When the bat emits sound, it is moving towards the wall. This means that the sound waves it produces are squeezed together in the direction of its movement, making the frequency higher for anyone standing in front of it. The bat's speed is given as $$0.025$$ times the speed of sound. This means for every 1 part of distance the sound travels, the bat travels $$0.025$$ parts closer. The effective distance for each sound wave is reduced, making the wavelength shorter. The reduction factor in the wavelength is $$1 - 0.025 = 0.975$$. Since frequency is inversely related to wavelength, the frequency heard by the wall will be the original frequency divided by this factor.

**step3** Calculating the frequency at the wall

The bat's original sound emission frequency is $$39000 \mathrm{~Hz}$$.
To find the frequency received by the wall, we divide the original frequency by $$0.975$$:
$$39000 \div 0.975$$
We can rewrite $$0.975$$ as a fraction: $$\frac{975}{1000}$$.
So, the calculation becomes:
$$39000 \div \frac{975}{1000} = 39000 \times \frac{1000}{975}$$
We can simplify the fraction $$\frac{1000}{975}$$ by dividing both the numerator and the denominator by $$25$$:
$$1000 \div 25 = 40$$
$$975 \div 25 = 39$$
So, the fraction is $$\frac{40}{39}$$.
Now, multiply:
$$39000 \times \frac{40}{39} = (39 \times 1000) \times \frac{40}{39}$$
We can cancel out $$39$$ from the numerator and the denominator:
$$1000 \times 40 = 40000$$
So, the wall receives the sound at a frequency of $$40000 \mathrm{~Hz}$$.

**step4** Analyzing the second frequency change: reflected sound traveling from the stationary wall to the moving bat

Now, the wall reflects the sound, which has a frequency of $$40000 \mathrm{~Hz}$$. The wall is stationary, but the bat is still moving, and it is flying directly towards this reflected sound. When an observer moves towards a sound source, they encounter the sound waves more quickly than if they were standing still. This makes the frequency they hear higher. The bat is moving at $$0.025$$ times the speed of sound. So, the bat is effectively "adding" its speed to the speed of the sound waves. The rate at which the bat encounters the sound waves is $$1 + 0.025 = 1.025$$ times the usual rate.

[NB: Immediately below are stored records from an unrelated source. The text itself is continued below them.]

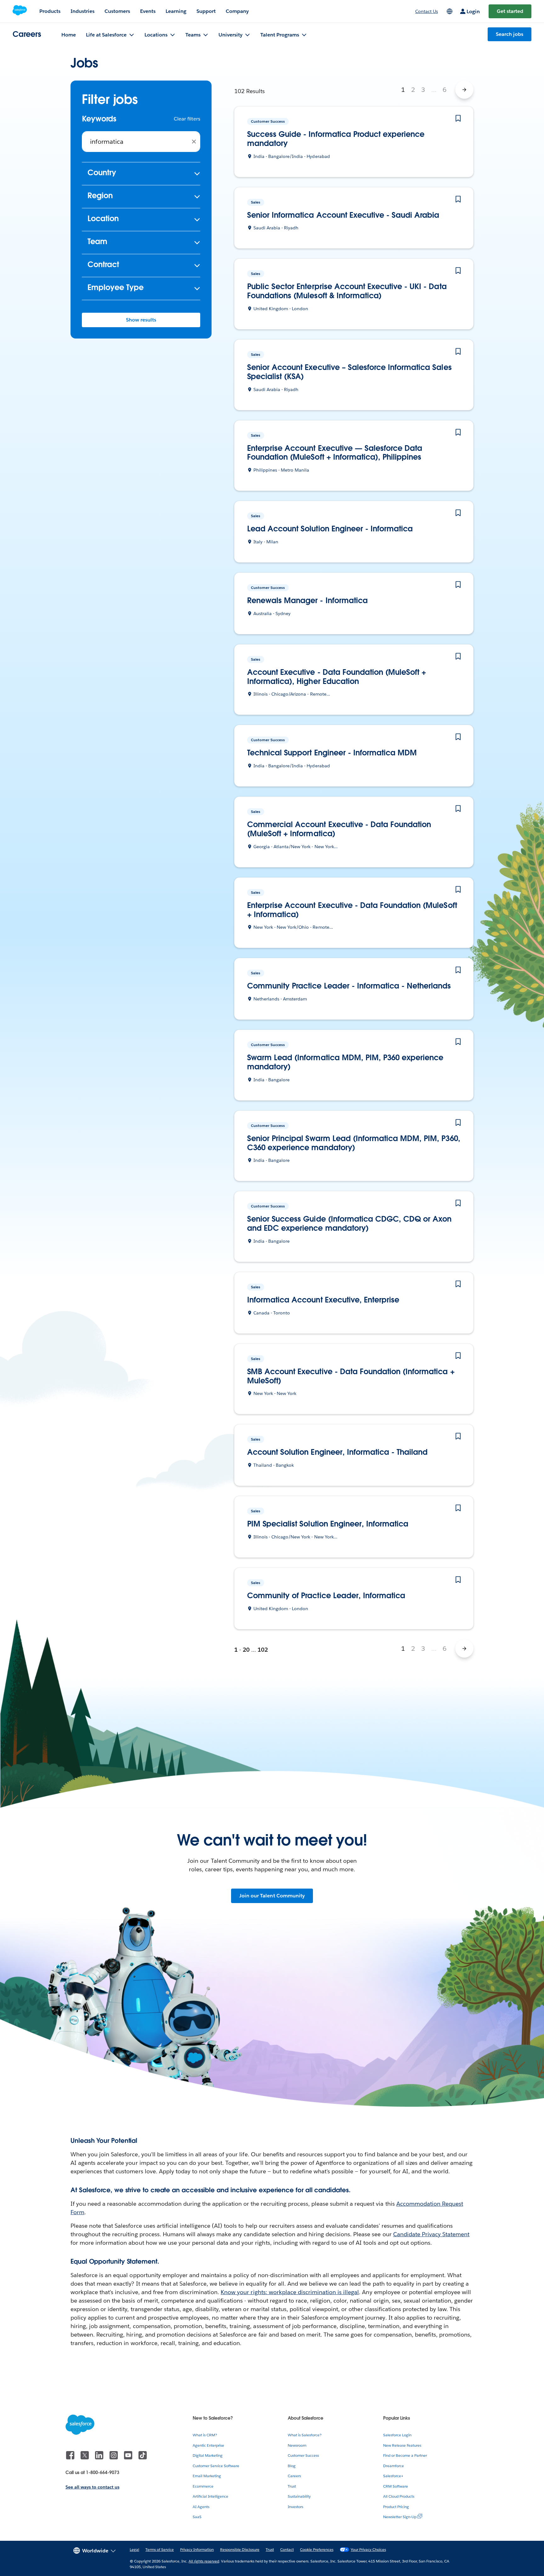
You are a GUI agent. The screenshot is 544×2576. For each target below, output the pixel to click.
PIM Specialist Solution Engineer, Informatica (327, 1524)
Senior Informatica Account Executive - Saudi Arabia (343, 215)
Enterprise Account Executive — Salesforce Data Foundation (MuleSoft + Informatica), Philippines (334, 453)
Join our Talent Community (271, 1895)
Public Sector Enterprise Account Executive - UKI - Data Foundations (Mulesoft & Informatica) (347, 291)
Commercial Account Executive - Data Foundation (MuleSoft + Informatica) (339, 829)
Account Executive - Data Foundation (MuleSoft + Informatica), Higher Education (336, 677)
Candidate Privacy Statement (431, 2234)
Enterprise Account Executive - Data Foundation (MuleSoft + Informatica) (352, 910)
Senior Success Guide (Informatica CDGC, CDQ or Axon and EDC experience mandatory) (349, 1224)
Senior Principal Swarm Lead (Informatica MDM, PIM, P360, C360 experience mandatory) (353, 1143)
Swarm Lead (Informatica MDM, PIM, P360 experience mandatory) (345, 1062)
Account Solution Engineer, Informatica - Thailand (337, 1452)
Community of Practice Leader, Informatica (326, 1595)
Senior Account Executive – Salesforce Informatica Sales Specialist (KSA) (349, 372)
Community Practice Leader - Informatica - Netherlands (349, 986)
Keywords (99, 119)
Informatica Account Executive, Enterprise (323, 1300)
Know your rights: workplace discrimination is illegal (290, 2292)
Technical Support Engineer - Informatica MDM (332, 753)
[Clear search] (193, 141)
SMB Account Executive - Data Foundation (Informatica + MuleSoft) (351, 1376)
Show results (141, 319)
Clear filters (187, 118)
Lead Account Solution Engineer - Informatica (330, 529)
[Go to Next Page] (464, 90)
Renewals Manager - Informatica (307, 600)
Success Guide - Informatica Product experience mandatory (335, 139)
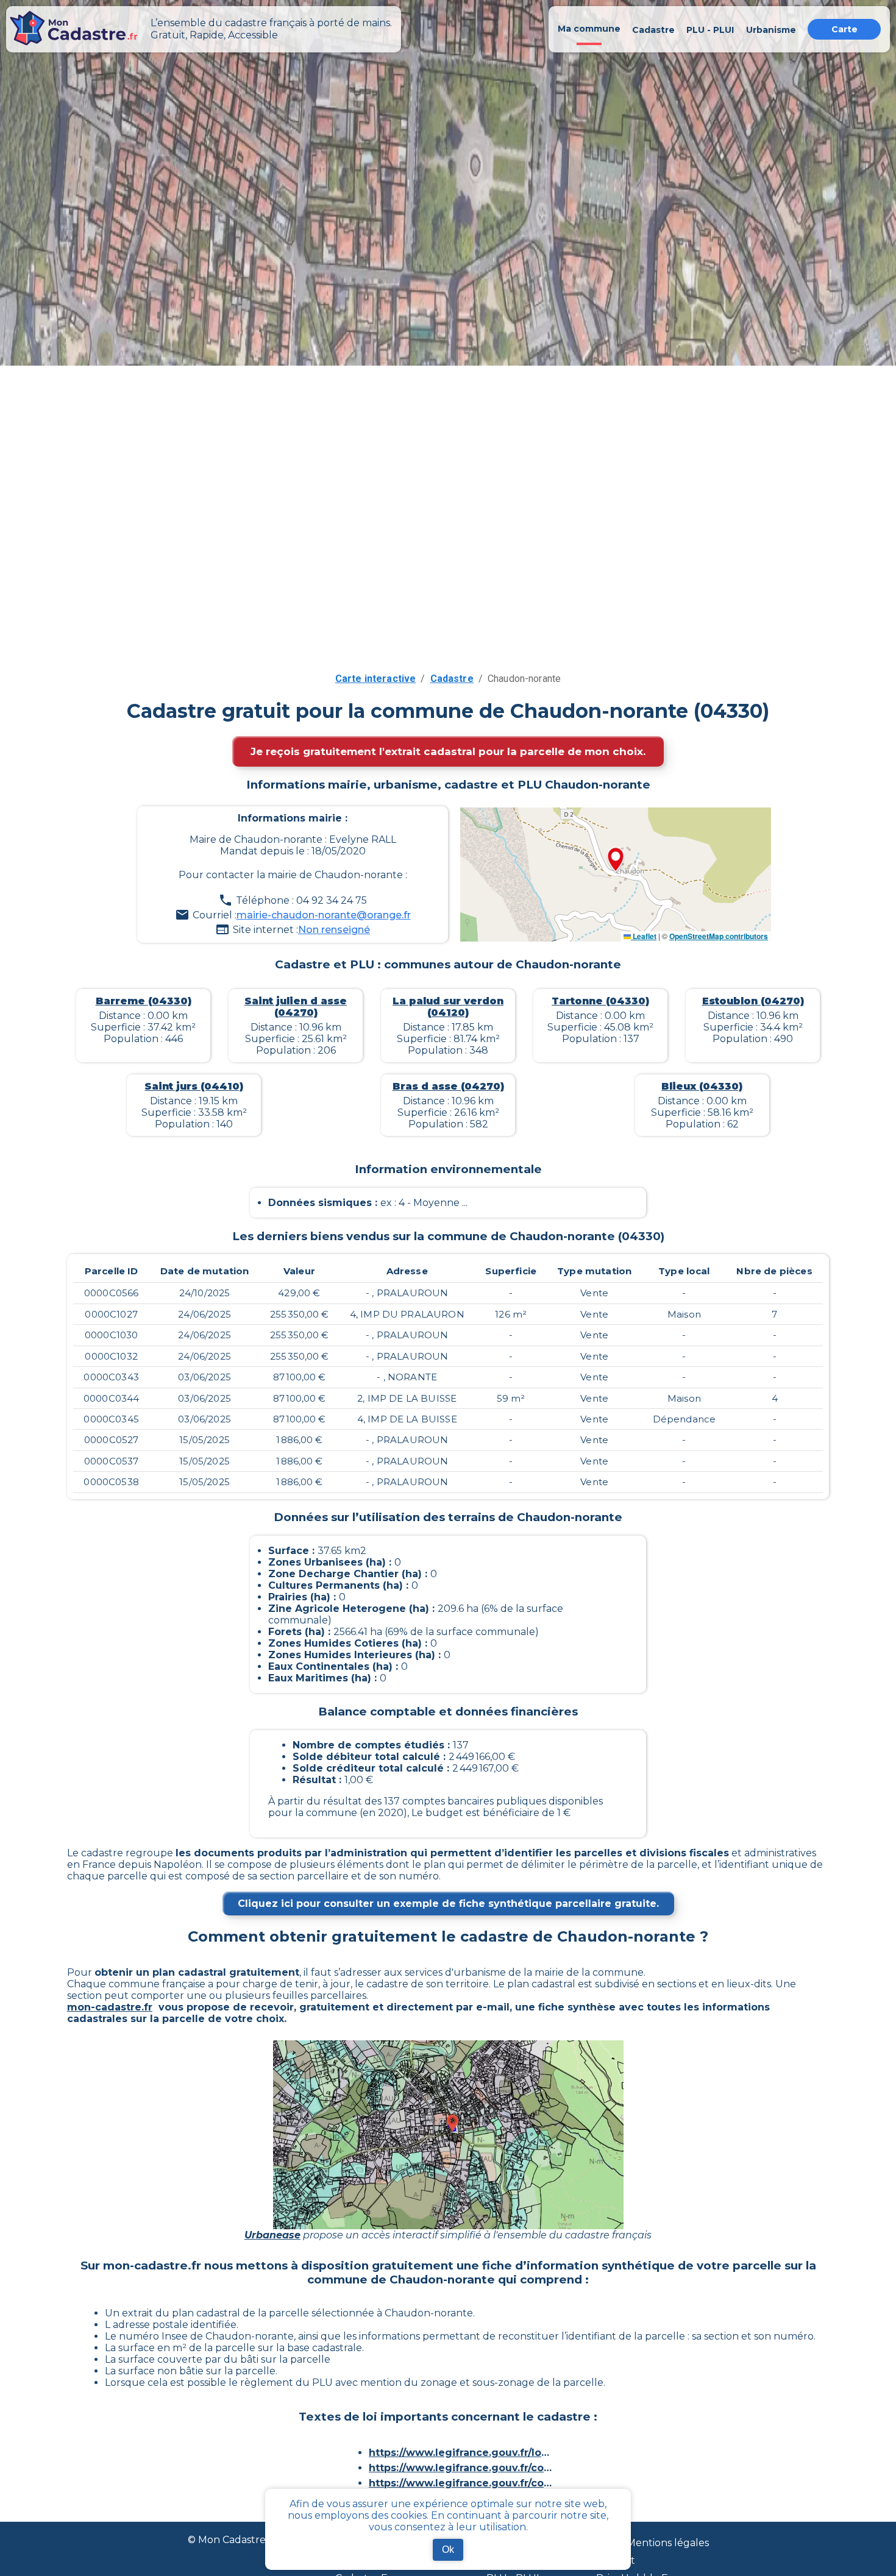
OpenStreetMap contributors (718, 936)
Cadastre (452, 678)
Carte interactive (375, 678)
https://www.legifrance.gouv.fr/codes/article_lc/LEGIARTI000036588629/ (460, 2468)
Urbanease (272, 2235)
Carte (844, 29)
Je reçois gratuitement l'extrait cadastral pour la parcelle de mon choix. (448, 751)
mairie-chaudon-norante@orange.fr (323, 915)
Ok (448, 2549)
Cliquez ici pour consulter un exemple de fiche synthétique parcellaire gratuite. (448, 1903)
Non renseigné (334, 929)
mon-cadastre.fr (109, 2007)
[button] (615, 860)
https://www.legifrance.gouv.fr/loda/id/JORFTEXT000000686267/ (460, 2452)
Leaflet (643, 936)
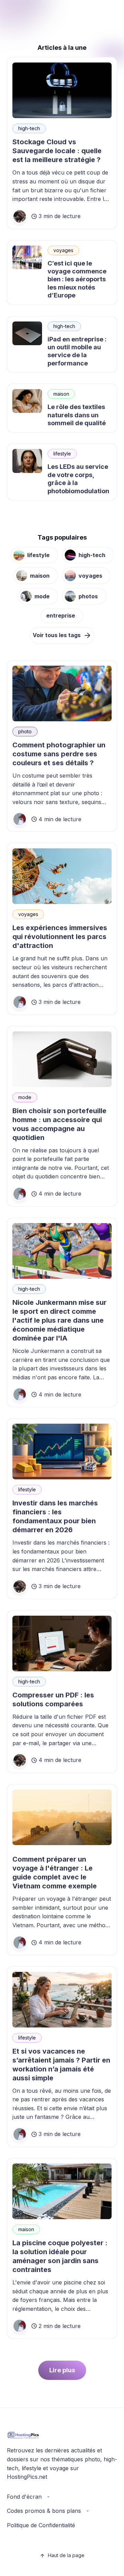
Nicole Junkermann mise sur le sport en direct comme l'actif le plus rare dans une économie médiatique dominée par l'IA (59, 1320)
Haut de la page (66, 2555)
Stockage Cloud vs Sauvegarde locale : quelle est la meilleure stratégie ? (57, 151)
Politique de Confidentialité (41, 2525)
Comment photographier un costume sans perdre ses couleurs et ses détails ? (58, 754)
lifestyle (62, 453)
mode (42, 596)
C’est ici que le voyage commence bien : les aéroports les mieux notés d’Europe (77, 279)
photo (25, 731)
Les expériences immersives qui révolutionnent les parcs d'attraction (59, 937)
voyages (63, 250)
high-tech (29, 128)
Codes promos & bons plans (44, 2510)
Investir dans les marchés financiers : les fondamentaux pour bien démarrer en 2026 (55, 1516)
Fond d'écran (24, 2496)
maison (61, 394)
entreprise (60, 615)
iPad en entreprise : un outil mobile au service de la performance (77, 351)
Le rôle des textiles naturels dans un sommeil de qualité (77, 415)
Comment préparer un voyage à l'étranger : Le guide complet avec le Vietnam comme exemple (54, 1872)
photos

Therefore, the frequency the bat hears will be the reflected frequency multiplied by this factor.

**step5** Calculating the final frequency heard by the bat

The frequency reflected from the wall is $$40000 \mathrm{~Hz}$$.
To find the frequency the bat hears, we multiply this frequency by $$1.025$$:
$$40000 \times 1.025$$
We can write $$1.025$$ as a decimal for multiplication:
$$40000 \times 1.025 = 41000$$
So, the bat hears the reflected sound at a frequency of $$41000 \mathrm{~Hz}$$.